The ideal size according to permaculture standards is a cubic metre of compost, which heats up real nice and should be ready in a month if turned weekly....also to kick it along you can piss in it...yes thats right urinate in your compost and add some rabbit, horse, cow, or various other poo....herbs such as comfrey, tansey and yarrow are what they call compost activators...catalysts for compost.....now go get cranking for the ultimate in composting check out the jean pain method
I don't think the volume of the compost matters as much as you think. This is mainly due to the fact that the ratio of material to bacteria is still the same, just proportionally larger. So, a 30 gallon bucket with proper care will indeed take as much time as my 10 gallon bucket. Thanks for commenting! -recon506
At a local land fill they take the green waste and pile it 20ft high and put a lawn sprinkler on the top.
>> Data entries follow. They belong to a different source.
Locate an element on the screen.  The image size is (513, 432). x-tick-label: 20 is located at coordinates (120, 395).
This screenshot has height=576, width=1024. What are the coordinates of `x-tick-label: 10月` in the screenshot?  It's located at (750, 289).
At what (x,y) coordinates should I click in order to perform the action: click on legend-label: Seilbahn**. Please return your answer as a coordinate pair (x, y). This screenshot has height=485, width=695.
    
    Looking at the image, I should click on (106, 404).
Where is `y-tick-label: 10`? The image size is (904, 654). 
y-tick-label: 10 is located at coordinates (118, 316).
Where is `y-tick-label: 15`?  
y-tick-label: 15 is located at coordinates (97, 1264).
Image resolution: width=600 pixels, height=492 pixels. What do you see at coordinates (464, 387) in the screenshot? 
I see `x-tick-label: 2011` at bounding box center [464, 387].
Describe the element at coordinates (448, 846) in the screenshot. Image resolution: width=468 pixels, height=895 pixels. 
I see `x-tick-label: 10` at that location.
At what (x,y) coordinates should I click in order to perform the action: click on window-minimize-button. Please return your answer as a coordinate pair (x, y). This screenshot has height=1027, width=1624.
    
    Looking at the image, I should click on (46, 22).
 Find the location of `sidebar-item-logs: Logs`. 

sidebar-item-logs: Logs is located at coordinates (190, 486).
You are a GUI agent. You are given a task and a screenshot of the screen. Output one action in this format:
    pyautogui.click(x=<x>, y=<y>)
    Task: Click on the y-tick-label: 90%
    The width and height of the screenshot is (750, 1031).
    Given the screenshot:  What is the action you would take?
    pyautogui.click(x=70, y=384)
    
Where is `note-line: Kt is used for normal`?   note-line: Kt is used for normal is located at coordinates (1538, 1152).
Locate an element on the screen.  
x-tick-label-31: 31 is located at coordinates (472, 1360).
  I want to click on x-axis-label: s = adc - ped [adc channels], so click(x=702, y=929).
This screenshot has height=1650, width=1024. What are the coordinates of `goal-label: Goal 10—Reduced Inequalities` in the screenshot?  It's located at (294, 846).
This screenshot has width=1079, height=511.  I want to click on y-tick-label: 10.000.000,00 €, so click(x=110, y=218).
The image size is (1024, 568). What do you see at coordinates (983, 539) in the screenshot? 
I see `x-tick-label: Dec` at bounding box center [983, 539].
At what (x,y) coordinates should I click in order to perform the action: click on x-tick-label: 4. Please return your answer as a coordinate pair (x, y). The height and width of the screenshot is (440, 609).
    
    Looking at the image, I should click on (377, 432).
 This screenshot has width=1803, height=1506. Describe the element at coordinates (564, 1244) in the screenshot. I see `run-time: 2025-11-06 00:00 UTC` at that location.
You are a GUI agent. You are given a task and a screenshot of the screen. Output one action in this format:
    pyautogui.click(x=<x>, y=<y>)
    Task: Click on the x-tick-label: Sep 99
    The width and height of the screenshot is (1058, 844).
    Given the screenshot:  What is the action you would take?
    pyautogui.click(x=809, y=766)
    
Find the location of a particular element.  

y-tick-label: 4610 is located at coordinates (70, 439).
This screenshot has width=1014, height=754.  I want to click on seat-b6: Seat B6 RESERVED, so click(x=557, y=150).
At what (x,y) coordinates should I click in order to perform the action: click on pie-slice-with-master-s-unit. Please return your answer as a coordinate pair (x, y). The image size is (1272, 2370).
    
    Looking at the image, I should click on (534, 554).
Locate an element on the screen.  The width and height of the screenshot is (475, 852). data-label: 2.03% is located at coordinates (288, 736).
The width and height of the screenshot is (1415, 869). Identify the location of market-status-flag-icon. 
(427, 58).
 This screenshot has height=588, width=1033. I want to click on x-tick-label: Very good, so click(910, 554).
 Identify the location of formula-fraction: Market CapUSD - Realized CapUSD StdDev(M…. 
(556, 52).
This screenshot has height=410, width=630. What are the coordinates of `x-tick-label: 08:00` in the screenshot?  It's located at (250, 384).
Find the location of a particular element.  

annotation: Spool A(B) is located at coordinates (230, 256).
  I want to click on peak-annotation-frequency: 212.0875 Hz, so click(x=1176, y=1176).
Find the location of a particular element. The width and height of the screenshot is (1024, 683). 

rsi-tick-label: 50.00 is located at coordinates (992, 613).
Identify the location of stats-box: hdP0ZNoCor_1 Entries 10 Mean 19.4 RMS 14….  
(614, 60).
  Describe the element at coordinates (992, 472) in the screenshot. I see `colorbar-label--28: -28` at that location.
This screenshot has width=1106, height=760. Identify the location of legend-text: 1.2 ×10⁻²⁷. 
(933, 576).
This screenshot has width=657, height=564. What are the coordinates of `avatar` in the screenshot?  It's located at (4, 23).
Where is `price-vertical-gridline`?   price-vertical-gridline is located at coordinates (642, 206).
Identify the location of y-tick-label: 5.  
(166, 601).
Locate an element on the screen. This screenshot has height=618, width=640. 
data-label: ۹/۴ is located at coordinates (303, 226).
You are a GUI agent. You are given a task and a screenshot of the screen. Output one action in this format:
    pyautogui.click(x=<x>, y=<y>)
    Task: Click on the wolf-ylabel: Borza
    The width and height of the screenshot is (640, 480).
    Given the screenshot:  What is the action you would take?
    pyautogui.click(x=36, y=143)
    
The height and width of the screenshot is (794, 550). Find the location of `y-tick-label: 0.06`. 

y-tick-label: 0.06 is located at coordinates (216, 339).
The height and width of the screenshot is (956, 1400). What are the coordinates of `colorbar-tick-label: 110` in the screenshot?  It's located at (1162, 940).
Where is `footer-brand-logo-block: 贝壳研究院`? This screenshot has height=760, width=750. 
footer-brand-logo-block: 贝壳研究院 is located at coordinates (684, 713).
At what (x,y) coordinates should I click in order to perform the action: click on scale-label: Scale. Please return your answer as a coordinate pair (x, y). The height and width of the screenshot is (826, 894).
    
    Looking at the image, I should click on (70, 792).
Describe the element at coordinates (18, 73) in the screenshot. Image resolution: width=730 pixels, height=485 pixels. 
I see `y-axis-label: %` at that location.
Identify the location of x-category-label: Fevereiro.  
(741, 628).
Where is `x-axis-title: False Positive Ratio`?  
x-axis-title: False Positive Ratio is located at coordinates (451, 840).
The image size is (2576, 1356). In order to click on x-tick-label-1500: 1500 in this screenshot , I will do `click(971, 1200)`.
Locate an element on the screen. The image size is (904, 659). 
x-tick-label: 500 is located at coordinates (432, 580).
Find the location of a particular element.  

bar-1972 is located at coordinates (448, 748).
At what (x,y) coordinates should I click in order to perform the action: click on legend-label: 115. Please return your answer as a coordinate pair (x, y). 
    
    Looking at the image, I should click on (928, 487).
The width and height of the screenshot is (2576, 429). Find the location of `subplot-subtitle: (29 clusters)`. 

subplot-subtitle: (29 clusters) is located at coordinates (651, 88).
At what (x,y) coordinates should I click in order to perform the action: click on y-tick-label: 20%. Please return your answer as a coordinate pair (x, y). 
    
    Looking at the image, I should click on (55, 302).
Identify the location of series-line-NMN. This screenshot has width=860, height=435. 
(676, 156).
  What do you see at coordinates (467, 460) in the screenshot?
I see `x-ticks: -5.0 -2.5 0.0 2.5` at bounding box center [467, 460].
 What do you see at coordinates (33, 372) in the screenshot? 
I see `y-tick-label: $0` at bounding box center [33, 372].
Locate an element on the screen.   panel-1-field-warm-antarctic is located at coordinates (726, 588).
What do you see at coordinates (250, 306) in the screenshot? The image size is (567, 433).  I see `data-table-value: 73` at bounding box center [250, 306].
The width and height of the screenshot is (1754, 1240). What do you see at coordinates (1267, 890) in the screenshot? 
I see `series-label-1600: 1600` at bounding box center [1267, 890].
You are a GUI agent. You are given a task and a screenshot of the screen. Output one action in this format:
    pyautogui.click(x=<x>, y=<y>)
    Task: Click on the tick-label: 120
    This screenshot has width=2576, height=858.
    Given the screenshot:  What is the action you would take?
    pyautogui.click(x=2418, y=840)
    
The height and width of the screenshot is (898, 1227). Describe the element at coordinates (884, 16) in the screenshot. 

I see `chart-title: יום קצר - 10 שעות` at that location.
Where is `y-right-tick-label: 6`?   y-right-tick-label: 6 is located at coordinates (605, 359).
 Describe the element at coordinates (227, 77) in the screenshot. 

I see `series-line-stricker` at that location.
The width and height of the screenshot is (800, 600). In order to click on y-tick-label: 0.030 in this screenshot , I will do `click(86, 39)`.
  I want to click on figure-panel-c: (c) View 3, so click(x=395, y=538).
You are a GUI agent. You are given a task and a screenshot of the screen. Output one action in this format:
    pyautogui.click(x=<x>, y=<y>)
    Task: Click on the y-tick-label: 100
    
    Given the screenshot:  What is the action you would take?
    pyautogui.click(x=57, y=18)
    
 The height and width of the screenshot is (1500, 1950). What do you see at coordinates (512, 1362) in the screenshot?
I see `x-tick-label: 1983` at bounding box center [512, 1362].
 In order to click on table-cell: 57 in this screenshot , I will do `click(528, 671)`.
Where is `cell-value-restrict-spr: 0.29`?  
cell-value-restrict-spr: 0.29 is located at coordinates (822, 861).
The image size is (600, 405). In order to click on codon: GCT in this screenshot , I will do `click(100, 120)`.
The piles steam and they turn them with a front end loader! After 4 months they bag it and sell it or the local authority use it on the public gardens! The temp in the heaps gets very high and kills all the seeds and weeds. I believe!! Long live compost!
I used to work in just such a yard. One night be parked the front end loader with one of its front tires pressed into the pile. Result? 3am fire brigade arrive to a call and discover front end loader engulfed in flames. The heat has ignited the rubber tire and set it smoldering. Once some diesel got hot enough, off it went.. Compost is dangerous - never ever park your car on top of your compost bin! EVER!
I can't park on compost?!? There goes that business opportunity!
I know! Its tough to get ahead these days.. I'm struggling to get finance for my under property development too. I can't understand it - something seems to have changed in the sub prime end of the market..
are you sure that's not a 5 gallon bucket?
Too bad my compost turned out wrong. It's watery,moldy and can kill all the olfactory glands in a 2 square mile radius.
That happened to mine too, and it being a rainy AZ winter I couldn't leave it outside with the lid off to dry out. So I drilled a 1/4" hole in the lid and placed the bucket upside down on a frame about a foot off the ground. The water drips out and the compost stays inside. So now voila! Dry (healthily dry that is) compost!
I'm pretty sure the flash video is from Lemon Demon.
Any of you guys know how to increase the temperature of the compost?
My advice to you - don't bother. The bacteria will heat up the compost themselves when they are ready, thus artificially raising the temperature will cause them to make a frowny face and die.